Britain will have to elect MEPs in May if it extends its stay in the European Union for at least three months.
Brussels has been planning European Parliament elections without the UK, who, as things stand, is set to leave the bloc on March 29.
But parliamentary deadlock over UK Prime Minister Theresa May’s Brexit deal means some think the most likely next step is for London to request an extension to Article 50.
A spokeswoman for the European Parliament confirmed to Euronews today that if the UK extended its stay beyond July 2 it would have to put forward MEPs.
There are currently 751 MEPs serving in Brussels and Strasbourg.
But the UK’s departure means there will be 705 for the 2019-2024 parliament.
“Our working hypothesis is that the UK is leaving the EU on March 29 this year,” said the spokeswoman.
“This follows Prime Minister May’s formal notification to the European Council on March 29, 2017.
“Any discussions on the terms of an extension of Article 50 remain theoretical.
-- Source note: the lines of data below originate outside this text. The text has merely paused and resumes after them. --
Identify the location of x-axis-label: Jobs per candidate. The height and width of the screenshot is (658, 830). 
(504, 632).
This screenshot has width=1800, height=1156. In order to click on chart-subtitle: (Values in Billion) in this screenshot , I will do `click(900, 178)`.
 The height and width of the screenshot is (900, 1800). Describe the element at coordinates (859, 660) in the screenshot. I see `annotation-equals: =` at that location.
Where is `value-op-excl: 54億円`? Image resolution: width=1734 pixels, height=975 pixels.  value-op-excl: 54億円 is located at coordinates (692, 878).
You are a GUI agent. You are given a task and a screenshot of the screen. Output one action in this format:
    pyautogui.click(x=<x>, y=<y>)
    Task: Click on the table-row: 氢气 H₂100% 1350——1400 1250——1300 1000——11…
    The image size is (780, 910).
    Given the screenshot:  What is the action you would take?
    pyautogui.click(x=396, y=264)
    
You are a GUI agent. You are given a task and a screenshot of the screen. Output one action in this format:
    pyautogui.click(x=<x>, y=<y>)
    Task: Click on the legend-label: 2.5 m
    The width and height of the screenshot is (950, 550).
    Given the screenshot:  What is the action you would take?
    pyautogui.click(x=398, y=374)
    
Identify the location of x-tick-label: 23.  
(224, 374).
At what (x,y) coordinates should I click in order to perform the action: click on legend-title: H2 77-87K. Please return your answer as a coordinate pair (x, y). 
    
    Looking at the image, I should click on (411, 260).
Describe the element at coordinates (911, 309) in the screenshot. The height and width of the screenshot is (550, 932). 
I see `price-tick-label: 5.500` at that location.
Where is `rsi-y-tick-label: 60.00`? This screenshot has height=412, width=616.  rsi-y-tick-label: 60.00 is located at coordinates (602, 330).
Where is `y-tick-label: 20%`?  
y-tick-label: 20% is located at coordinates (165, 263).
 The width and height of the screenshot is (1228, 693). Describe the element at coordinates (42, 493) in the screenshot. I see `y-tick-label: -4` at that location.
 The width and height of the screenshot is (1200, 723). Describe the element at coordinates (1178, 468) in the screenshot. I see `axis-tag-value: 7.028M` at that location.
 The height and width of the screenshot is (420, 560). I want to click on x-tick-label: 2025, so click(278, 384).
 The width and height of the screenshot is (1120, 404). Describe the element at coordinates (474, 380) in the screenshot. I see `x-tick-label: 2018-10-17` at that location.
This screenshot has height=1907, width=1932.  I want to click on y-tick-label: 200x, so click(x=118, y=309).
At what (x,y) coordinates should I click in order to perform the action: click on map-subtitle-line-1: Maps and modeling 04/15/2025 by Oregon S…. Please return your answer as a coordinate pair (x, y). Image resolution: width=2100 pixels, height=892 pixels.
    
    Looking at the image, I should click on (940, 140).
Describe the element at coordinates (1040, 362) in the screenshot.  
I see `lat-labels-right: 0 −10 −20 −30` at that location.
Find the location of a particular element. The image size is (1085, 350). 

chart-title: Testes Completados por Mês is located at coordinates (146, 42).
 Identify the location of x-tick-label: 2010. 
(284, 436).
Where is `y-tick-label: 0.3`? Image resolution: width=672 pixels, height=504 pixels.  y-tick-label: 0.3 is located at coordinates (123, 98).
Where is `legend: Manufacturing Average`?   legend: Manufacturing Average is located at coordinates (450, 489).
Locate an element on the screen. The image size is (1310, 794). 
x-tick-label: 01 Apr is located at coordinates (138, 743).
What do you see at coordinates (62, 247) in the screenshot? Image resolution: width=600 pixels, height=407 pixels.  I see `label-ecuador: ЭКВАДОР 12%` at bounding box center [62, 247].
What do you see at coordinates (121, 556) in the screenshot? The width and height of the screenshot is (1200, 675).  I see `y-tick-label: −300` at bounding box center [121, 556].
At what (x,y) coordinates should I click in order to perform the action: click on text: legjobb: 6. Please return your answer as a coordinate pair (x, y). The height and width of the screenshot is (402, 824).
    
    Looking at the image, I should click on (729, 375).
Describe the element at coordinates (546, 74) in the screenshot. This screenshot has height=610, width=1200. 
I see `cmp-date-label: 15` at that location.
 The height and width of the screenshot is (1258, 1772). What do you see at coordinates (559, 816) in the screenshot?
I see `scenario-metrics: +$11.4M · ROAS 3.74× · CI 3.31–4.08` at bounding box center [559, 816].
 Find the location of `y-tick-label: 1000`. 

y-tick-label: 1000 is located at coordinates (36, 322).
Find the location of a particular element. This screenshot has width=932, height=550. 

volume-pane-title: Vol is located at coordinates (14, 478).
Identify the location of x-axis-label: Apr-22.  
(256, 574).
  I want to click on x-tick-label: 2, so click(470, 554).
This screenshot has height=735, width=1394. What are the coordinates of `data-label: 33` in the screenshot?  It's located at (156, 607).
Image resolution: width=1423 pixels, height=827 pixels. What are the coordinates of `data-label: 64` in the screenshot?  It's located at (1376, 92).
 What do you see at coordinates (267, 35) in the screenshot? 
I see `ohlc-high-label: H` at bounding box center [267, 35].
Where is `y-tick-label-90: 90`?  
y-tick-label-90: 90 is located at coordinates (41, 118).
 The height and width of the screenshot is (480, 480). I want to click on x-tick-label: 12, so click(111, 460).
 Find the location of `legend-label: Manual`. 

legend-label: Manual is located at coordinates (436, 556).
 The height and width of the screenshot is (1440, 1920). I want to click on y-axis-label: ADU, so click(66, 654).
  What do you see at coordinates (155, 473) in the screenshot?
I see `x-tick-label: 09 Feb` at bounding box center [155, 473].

There has been no UK request for an extension of the Article 50 period.
“Should the UK request to extend Article 50, it will be a matter for the EU27 to decide by unanimity.
“The new composition of the EP will only enter into force in case the UK is not a member at the beginning of the next term, ie on July 2, 2019.
“If the UK is still a member, the current composition will still apply.”